◆ **Work request**:
None of the pictures should be copied, though every line of the listing must be printed exactly.

[Opening Data listing section]

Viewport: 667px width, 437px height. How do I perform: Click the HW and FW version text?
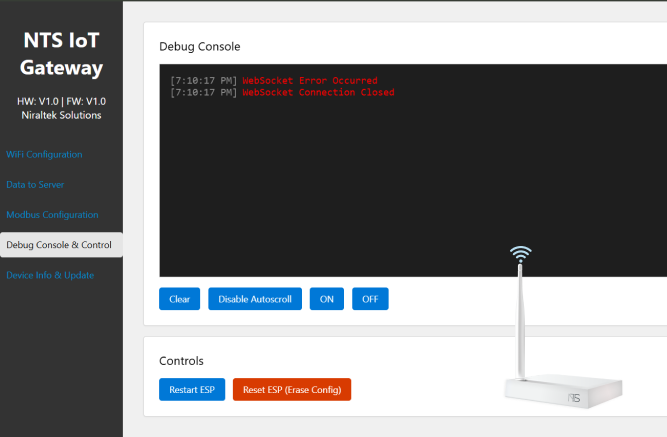pos(61,101)
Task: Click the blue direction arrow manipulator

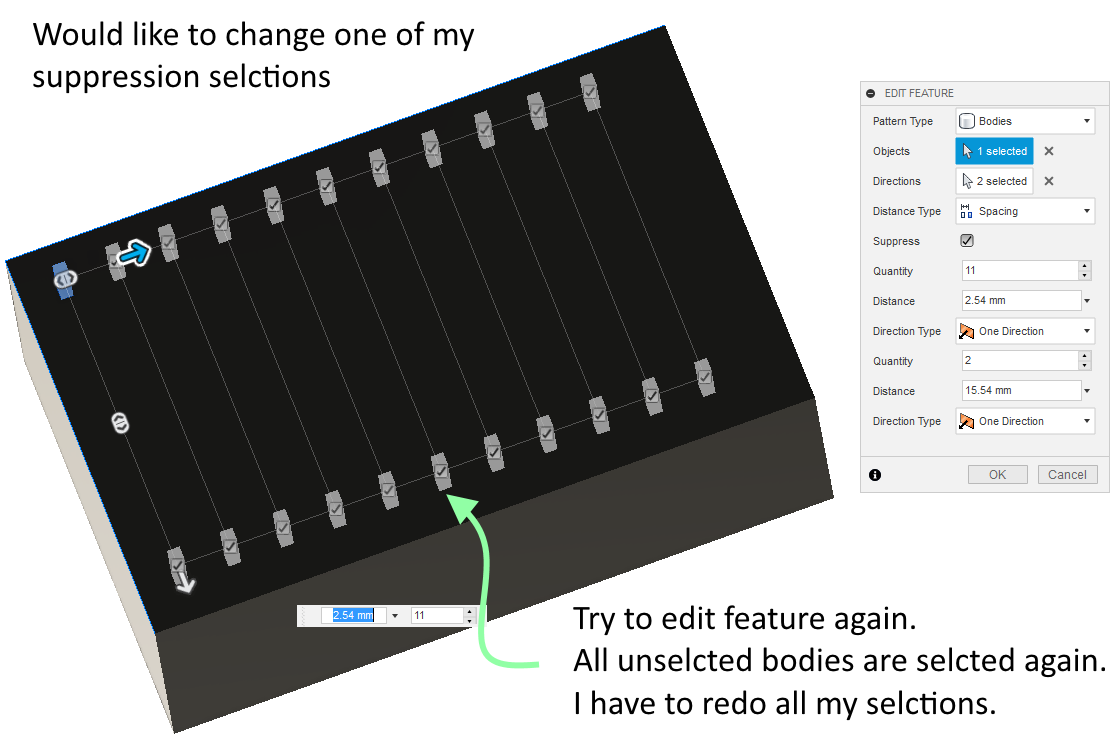Action: 133,254
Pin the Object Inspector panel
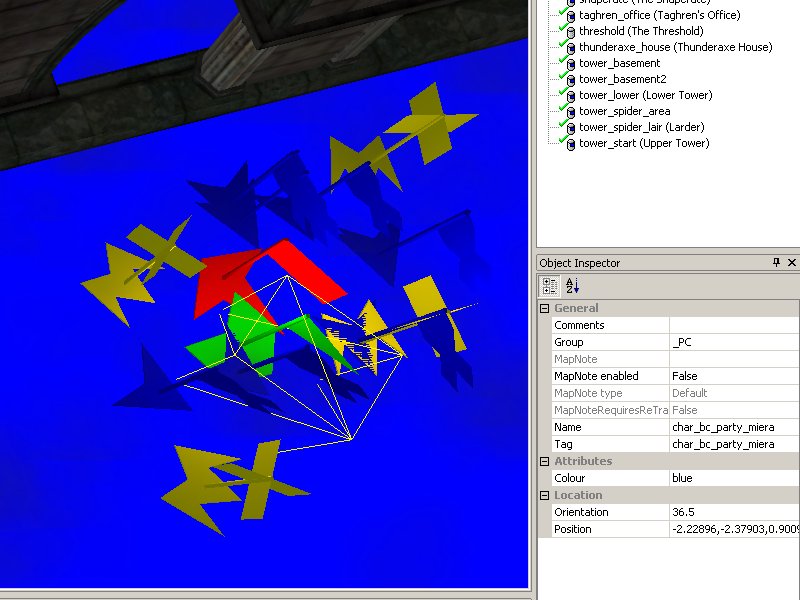The image size is (800, 600). pos(776,263)
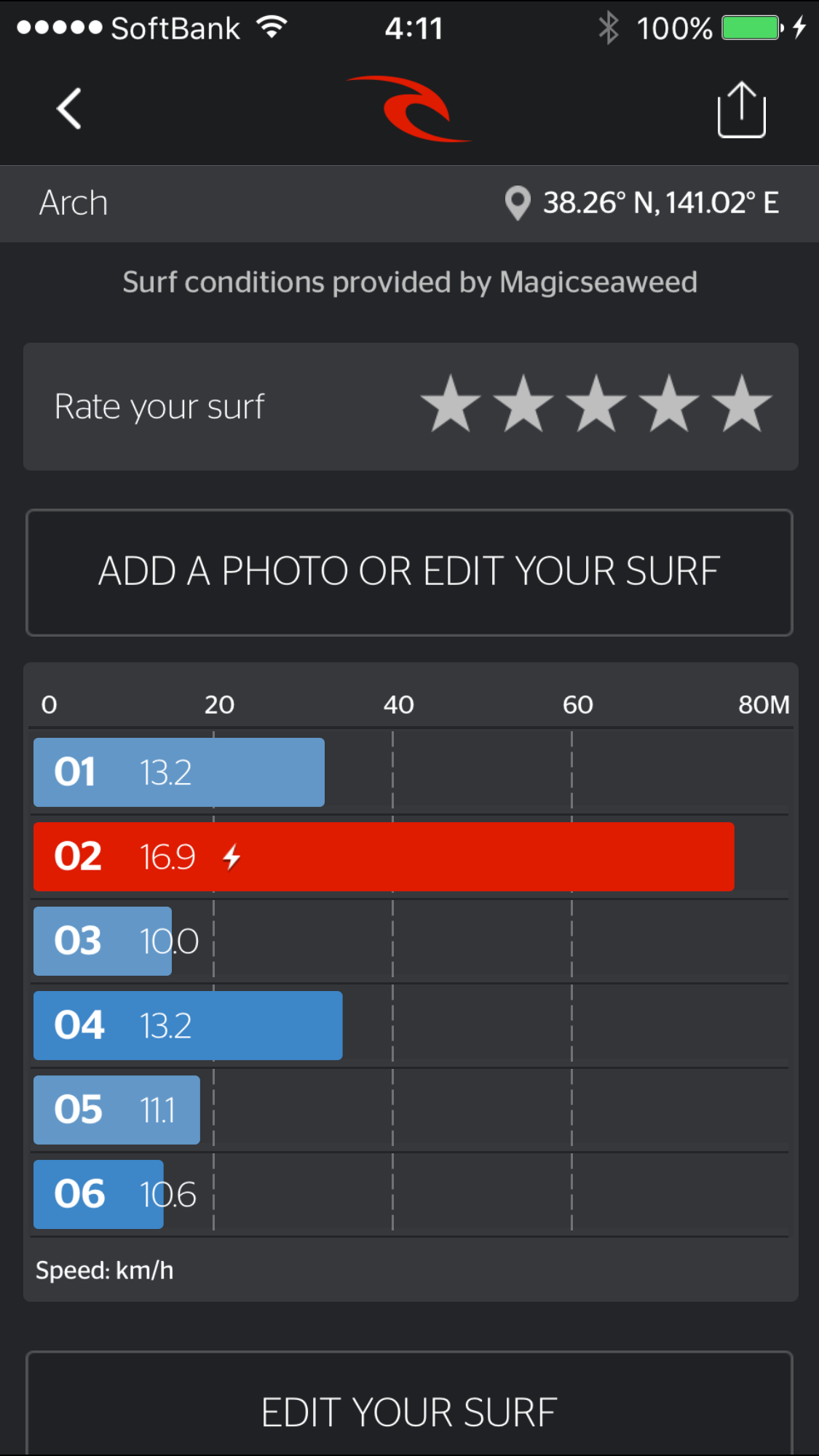The width and height of the screenshot is (819, 1456).
Task: Select wave 06 bar at 10.6
Action: pyautogui.click(x=98, y=1194)
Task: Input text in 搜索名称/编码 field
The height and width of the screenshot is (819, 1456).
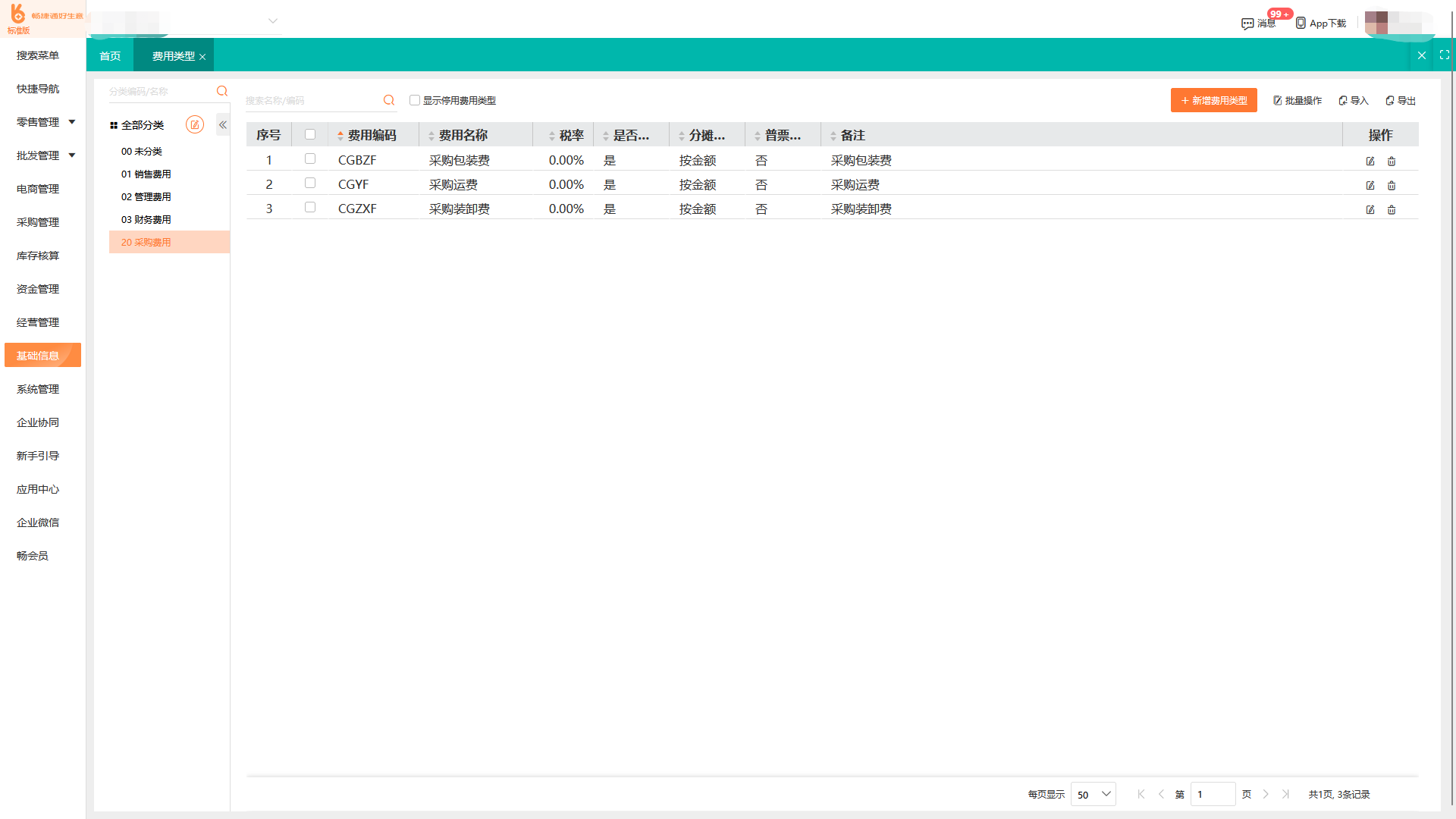Action: coord(310,100)
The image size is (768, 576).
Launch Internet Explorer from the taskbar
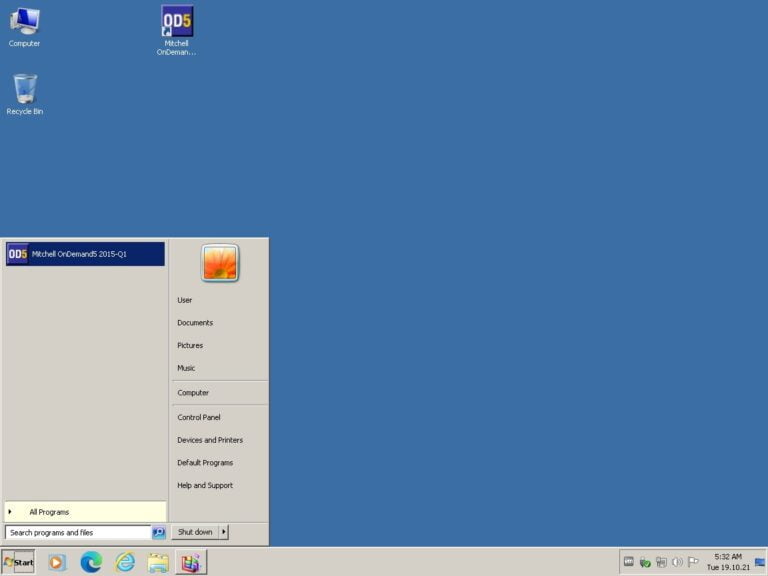click(x=125, y=562)
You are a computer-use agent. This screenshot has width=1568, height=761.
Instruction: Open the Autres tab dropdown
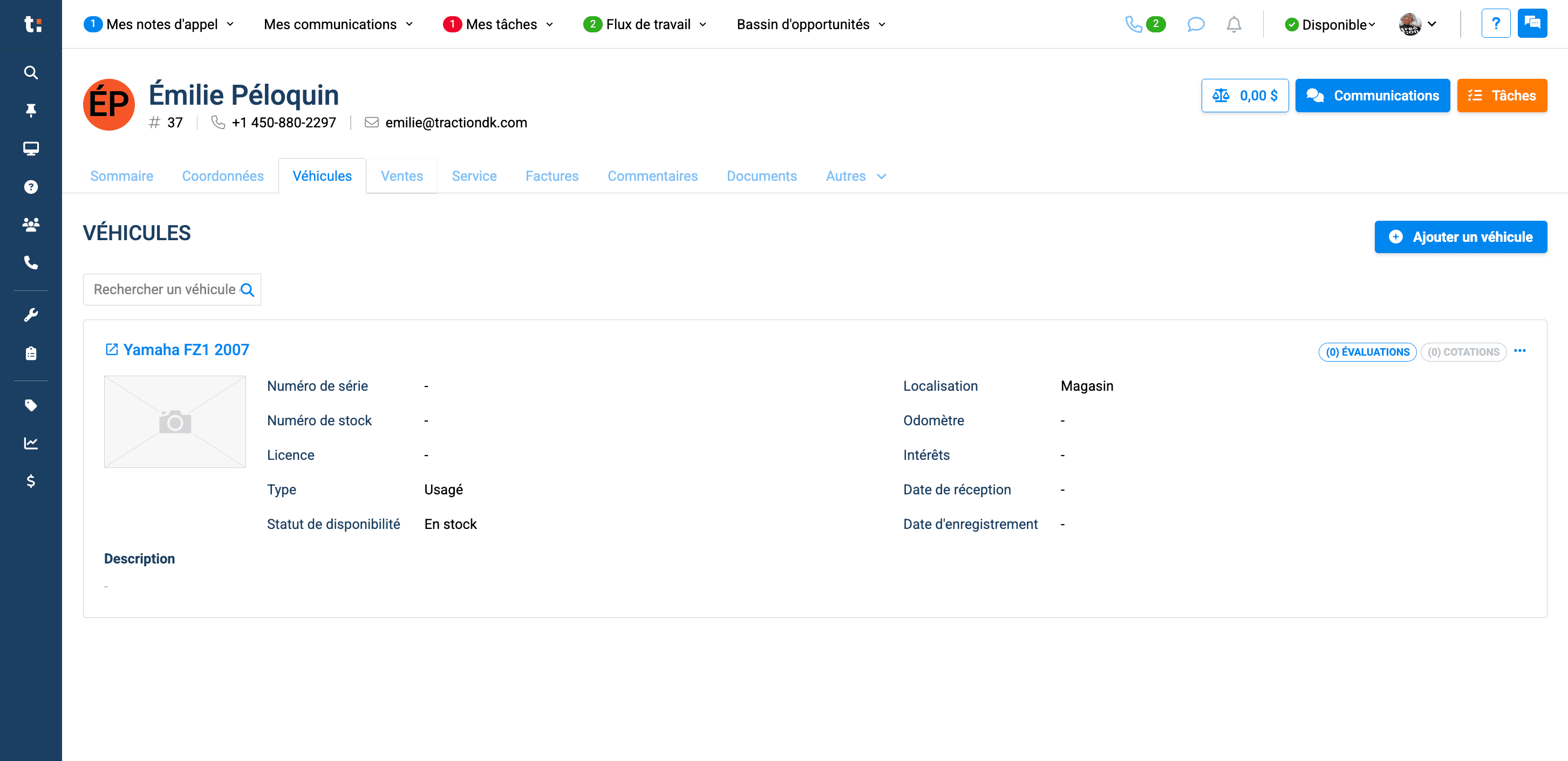(x=855, y=176)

[Closing Data listing section]

◆ **Response**:
Viewport: 667px width, 437px height. How do I perform: Click the HW and FW version text?
pos(61,101)
Task: Click the blue direction arrow manipulator

Action: 133,254
Pin the Object Inspector panel
The image size is (800, 600). pos(776,263)
The width and height of the screenshot is (819, 1456).
Task: Select wave 06 bar at 10.6
Action: pyautogui.click(x=98, y=1194)
Task: Input text in 搜索名称/编码 field
The height and width of the screenshot is (819, 1456).
Action: coord(310,100)
The image size is (768, 576).
Launch Internet Explorer from the taskbar
click(x=125, y=562)
You are a computer-use agent. This screenshot has width=1568, height=761.
Instruction: Open the Autres tab dropdown
(x=855, y=176)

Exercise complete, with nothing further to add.